Please count the lines in the records below that include the word "will" and report only the total.

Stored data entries
== Segment start ==

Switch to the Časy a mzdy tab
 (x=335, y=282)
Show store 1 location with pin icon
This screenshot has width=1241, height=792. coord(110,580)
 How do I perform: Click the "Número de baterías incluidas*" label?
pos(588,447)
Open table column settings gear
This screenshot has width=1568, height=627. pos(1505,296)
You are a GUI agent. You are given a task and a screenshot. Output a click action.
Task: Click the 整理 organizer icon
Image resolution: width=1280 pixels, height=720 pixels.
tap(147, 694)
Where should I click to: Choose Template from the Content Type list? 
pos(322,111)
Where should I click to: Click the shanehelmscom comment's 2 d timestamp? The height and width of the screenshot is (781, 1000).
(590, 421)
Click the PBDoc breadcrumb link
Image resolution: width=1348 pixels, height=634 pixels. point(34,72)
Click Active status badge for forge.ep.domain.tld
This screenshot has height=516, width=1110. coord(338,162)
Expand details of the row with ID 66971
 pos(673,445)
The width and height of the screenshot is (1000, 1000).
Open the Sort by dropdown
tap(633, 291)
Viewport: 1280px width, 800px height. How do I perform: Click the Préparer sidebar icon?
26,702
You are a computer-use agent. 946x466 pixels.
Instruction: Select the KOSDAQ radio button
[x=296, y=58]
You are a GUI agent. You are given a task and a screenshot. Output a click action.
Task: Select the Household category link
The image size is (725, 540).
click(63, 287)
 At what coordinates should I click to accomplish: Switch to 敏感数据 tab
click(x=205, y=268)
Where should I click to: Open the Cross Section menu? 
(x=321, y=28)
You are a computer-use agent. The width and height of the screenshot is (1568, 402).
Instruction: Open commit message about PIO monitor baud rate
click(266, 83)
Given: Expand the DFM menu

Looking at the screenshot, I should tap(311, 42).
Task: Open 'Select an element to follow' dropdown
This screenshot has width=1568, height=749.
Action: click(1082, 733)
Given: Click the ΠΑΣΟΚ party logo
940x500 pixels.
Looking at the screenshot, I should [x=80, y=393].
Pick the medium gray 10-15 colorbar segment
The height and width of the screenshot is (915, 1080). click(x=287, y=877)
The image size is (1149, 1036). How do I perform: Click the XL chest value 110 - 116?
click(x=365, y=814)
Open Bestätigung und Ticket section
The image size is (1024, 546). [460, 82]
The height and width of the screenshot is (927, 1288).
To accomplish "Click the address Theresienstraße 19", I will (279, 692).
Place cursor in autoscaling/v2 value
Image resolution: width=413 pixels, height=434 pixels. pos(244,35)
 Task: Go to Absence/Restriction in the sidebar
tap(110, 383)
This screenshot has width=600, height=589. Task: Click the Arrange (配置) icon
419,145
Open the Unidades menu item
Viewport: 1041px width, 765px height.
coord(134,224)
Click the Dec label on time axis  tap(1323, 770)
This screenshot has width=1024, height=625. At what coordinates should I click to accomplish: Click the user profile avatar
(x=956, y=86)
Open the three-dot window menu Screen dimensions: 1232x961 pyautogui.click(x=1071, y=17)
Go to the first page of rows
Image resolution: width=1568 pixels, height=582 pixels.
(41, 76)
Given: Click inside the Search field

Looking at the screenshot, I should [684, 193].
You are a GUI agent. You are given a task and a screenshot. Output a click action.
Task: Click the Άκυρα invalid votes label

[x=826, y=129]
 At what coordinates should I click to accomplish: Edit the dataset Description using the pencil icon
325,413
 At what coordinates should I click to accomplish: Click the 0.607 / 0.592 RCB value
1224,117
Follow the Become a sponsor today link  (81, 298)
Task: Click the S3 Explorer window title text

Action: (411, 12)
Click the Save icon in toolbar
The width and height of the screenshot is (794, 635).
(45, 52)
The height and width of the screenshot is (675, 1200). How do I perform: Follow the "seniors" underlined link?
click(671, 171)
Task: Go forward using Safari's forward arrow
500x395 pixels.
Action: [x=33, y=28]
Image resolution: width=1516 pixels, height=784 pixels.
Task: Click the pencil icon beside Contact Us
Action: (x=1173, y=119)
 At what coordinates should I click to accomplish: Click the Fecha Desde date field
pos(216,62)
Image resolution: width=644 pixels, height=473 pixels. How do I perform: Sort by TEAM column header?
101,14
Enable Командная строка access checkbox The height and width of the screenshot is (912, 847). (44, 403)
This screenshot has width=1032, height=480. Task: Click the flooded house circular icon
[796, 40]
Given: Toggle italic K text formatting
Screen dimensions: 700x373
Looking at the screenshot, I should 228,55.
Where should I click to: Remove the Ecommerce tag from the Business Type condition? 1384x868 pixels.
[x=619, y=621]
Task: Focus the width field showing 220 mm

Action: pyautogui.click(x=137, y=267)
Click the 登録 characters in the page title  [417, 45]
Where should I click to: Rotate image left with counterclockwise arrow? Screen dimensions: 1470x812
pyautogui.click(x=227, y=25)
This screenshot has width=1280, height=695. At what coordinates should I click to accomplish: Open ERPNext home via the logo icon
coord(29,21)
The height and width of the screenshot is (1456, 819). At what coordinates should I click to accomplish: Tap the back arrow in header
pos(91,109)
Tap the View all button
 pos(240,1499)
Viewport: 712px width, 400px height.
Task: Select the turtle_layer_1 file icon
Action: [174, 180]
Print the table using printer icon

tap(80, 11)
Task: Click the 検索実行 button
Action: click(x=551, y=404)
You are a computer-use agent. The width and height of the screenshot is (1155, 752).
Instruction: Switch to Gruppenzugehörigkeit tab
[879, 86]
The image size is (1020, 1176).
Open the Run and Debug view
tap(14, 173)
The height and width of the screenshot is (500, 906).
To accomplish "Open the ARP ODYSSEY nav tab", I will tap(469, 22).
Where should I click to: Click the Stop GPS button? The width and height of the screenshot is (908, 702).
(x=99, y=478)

== Segment end ==

Task output:
2